ここからは、世界で何が起こっているのかということについて、我々サパティスタの見解を説明したい。今この瞬間、資本主義がかつてない力を誇っているのを我々はまのあたりにしている。資本主義は一つの社会システムであり、それは社会がモノとヒトを組織化して、誰が持つ者で誰が持たざる者か、誰が命令を下し誰が従うのかを決めるようなシステムのことだ。資本主義においては、ある者は金、資本、工場、店舗、農場など多くを手にして、その他の者は働くための体と頭しか持たない。
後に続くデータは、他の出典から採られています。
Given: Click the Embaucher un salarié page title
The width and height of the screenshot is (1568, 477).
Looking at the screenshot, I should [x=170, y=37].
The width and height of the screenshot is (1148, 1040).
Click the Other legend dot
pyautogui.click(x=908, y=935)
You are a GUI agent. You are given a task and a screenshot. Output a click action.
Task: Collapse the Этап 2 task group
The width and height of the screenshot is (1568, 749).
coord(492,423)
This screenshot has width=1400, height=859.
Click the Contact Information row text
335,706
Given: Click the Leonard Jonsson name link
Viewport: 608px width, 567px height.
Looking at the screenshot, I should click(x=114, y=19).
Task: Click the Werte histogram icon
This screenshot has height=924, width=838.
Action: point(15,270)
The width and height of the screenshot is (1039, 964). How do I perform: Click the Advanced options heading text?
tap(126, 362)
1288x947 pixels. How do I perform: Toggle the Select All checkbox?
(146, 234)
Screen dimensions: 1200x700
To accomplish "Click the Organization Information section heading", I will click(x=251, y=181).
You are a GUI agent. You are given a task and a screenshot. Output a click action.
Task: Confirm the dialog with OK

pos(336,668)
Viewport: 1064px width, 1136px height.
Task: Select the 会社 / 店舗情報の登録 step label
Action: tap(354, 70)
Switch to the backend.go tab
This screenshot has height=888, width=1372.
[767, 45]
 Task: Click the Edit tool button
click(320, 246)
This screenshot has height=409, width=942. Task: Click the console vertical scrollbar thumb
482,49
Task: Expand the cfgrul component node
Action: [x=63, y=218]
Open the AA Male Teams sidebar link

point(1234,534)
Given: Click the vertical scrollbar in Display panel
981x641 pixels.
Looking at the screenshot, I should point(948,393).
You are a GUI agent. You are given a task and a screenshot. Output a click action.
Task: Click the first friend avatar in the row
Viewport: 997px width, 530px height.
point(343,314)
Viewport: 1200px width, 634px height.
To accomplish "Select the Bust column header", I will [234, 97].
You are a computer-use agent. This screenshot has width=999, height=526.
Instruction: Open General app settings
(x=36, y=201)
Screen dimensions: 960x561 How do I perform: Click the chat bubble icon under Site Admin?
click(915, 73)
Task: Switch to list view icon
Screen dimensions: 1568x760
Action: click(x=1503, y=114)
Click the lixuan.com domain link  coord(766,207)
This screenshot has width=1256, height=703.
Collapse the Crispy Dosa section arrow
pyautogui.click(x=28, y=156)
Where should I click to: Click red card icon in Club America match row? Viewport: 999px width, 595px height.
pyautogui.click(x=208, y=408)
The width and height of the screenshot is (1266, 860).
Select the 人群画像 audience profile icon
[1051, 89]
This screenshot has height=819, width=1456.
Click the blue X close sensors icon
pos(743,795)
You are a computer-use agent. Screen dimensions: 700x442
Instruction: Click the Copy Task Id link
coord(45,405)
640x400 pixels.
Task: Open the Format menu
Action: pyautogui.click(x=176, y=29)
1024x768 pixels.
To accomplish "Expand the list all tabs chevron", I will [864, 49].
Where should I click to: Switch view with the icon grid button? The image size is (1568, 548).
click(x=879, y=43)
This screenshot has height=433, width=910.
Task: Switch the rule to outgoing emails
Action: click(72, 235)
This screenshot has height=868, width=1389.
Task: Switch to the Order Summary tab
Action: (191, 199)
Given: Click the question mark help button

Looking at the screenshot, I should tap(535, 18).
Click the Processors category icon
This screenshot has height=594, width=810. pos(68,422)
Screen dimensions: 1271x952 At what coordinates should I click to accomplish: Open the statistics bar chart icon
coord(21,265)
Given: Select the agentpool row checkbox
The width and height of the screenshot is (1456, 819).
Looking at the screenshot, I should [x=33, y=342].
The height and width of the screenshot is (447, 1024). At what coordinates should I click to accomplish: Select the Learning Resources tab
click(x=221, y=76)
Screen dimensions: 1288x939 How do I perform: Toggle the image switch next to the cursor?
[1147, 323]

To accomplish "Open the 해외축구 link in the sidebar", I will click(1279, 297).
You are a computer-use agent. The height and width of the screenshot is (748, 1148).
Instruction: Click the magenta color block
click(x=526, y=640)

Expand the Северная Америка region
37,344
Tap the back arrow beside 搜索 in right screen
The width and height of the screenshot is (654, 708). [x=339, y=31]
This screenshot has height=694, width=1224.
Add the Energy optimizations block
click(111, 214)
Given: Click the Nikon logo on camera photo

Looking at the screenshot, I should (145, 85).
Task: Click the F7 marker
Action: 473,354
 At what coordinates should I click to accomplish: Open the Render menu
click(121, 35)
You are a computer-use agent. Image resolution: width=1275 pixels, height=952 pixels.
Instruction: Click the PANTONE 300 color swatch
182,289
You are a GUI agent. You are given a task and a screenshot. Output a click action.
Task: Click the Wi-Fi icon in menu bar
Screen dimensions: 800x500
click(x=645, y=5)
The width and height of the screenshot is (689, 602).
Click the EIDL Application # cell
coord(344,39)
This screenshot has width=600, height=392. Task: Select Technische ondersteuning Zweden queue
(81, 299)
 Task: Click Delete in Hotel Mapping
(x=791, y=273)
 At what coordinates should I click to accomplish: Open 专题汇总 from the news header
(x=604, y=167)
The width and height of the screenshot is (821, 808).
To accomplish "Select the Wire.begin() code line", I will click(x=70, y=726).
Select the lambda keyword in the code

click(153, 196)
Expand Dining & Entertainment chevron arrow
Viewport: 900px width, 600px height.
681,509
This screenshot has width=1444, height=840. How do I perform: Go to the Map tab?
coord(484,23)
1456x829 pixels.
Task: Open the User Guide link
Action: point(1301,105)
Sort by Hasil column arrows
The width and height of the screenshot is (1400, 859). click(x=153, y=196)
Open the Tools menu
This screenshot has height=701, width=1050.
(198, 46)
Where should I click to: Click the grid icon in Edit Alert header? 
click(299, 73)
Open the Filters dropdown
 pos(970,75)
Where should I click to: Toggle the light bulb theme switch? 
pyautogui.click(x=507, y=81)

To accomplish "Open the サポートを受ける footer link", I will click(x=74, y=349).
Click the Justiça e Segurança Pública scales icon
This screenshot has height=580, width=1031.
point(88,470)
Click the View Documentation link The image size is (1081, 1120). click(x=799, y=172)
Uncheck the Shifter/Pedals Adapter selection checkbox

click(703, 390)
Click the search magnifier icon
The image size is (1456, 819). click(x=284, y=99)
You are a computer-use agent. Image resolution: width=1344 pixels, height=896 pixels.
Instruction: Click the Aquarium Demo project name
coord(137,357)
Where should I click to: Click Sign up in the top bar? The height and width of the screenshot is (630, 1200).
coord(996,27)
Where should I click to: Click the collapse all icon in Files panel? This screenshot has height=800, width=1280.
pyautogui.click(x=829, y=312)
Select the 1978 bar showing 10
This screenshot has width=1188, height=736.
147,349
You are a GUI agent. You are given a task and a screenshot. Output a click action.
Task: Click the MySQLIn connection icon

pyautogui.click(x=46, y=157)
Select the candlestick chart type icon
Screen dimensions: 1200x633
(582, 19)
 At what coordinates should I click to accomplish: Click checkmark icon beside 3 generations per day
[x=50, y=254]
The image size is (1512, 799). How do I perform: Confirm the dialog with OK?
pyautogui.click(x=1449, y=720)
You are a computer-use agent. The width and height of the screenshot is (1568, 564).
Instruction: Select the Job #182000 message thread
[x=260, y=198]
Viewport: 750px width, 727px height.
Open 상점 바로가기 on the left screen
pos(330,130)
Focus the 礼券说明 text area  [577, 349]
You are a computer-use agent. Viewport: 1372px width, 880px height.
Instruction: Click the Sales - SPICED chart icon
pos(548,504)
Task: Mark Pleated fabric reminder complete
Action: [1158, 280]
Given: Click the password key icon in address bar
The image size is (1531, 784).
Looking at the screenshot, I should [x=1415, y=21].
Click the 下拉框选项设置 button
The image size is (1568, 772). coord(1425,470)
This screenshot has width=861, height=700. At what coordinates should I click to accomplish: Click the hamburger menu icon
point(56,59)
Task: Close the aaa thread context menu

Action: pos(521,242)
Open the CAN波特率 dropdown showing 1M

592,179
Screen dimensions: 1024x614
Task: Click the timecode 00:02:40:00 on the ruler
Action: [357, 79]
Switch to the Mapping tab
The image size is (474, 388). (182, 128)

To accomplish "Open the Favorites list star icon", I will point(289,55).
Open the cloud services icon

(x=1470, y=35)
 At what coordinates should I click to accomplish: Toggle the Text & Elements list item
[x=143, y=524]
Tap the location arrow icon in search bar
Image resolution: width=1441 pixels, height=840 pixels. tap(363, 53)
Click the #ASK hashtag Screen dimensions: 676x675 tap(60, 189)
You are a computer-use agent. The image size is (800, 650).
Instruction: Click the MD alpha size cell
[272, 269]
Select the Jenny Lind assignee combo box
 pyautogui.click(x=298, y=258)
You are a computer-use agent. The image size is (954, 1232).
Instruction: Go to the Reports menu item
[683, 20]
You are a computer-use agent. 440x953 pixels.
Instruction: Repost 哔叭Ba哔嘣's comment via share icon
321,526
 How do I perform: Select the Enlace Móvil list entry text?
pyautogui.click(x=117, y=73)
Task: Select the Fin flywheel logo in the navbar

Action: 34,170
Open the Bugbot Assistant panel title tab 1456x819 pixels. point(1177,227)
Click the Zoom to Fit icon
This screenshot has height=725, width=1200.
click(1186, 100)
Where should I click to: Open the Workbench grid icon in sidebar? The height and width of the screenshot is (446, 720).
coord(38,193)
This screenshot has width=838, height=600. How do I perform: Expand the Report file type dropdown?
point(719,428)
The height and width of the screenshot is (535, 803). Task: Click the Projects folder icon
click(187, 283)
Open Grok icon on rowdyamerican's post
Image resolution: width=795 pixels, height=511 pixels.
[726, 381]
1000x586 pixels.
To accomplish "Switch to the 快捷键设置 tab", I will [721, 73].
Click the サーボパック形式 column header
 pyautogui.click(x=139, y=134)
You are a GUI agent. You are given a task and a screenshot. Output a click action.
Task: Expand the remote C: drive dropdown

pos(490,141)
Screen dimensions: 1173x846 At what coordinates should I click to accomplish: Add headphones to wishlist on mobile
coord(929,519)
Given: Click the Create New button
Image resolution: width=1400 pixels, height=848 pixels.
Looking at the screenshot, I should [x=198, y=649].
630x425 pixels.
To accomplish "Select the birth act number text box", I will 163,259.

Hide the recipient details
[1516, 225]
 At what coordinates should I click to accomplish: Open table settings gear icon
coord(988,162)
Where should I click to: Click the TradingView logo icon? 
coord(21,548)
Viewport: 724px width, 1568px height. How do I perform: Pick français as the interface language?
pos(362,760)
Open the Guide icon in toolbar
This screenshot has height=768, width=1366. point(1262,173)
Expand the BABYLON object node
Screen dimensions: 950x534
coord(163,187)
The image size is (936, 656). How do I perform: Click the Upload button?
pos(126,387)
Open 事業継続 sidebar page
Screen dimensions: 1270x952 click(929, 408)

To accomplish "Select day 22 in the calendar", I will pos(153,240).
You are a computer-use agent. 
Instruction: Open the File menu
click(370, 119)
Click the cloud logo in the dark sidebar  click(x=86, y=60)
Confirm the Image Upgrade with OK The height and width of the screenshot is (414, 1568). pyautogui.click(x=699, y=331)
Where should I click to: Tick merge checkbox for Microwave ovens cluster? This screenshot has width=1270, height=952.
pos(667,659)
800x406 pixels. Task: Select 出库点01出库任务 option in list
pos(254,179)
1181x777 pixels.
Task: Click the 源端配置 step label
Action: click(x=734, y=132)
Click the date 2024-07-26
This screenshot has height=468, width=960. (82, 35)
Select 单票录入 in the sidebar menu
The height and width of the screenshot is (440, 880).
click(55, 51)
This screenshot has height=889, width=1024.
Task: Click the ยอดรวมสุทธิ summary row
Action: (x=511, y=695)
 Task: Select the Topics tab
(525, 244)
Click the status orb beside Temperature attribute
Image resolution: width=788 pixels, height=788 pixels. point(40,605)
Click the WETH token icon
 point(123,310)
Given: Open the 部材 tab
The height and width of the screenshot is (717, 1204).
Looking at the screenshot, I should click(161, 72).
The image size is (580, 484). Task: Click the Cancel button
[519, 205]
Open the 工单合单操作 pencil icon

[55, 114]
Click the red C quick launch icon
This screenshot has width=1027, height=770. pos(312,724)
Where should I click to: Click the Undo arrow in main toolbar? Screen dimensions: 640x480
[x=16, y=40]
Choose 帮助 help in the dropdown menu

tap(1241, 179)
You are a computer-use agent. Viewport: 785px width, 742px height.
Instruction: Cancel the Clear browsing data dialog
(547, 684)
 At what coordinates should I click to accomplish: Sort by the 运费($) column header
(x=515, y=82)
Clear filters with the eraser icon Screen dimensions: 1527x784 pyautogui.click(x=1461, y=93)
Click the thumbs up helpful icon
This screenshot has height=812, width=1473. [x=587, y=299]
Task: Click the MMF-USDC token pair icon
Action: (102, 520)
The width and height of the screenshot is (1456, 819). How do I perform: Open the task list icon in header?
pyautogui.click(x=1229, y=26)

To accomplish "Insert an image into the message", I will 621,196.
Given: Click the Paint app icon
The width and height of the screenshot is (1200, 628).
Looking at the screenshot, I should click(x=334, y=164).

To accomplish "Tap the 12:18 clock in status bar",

資本主義においては、カネとモノを持つ者が命令を下し、労働力しか持たない者はそれに従うことになる。

 

資本主義が意味するのは、わずかな者が大きな富を手にするが、しかし彼らは栄誉ある賞を得たわけでもなく、財宝を発見したわけでもなく、親から財産を受け継いだわけでもない。大部分については、多くの労働者から搾取することによってその富を得ている。資本主義は労働者からの搾取を基本とし、それはつまり彼らが可能な限りの利益を搾り取ってしまうということを意味する。この行いは不正そのものである。彼らは労働に見合った対価を払ってはいない。正当な金を払うのではなくわずかな食事と休養のみを与え、労働者はまた仕事場に戻って搾取を受けながら働くことになる。それは労働者が都市に住んでいようと地方に住んでいようと同じことだ。

 

資本主義はその富をこっそり、あるいはむりやり盗み取る。欲しい物は他人、または自然資源などを土地から奪うのだ。資本主義においてその盗賊どもは自由であり、崇拝され、模範として扱われてしまう。

 

搾取と略奪に加え、資本主義は不正に反抗する者を投獄と殺戮によって抑圧する。

 

資本主義は売買取引ということに最も関心を置く。なぜなら、売ること、買うこと、その双方によって利益が生み出されるからだ。だから資本主義は全てを売買取引に変える。人間、自然、文化、歴史、意識、そういったものですら売買取引するようになるのだ。資本主義である以上、全てが売買可能でなければならない。全ては売買取引の後ろへ隠れてしまい、そこに存在する搾取は見えなくなっている。商品は市場で売買されるだけではなく、労働者からの搾取を隠蔽することにも役立ってしまう。例えば市場において、小さな袋か瓶に入ったコーヒー豆を見ているとき、その向こうにいるはずの、コーヒー豆の収穫に苦しむ小作農民、その苦役に見合った対価を払わない狡猾なコヨーテども、大企業で神経をすり減らしてコーヒー豆の袋詰め作業をする労働者、そういう人々の姿は目に映らない。あるいはクンビアやランチェラ、コリドのようなものや、あるいはその他の何であれ、そういう音楽を聴くための電化製品について、音質が良くて素晴らしいと我々が感じているとき、その向こうにいるはずの、マキラドーラで長時間にわたりケーブルの配線や部品の組み立てに悪戦苦闘する労働者の気持ちを感じてはいない。コヨーテどもはスズメの涙程度の金をかろうじて払うだけだ。労働者は仕事場から遠い所に住まわされて通勤にたくさんの時間を割かねばならず、そのことで女性労働者たちはメキシコのシウダー・フアレスで起こる誘拐、強姦、殺人などの危険に身をさらすことになる。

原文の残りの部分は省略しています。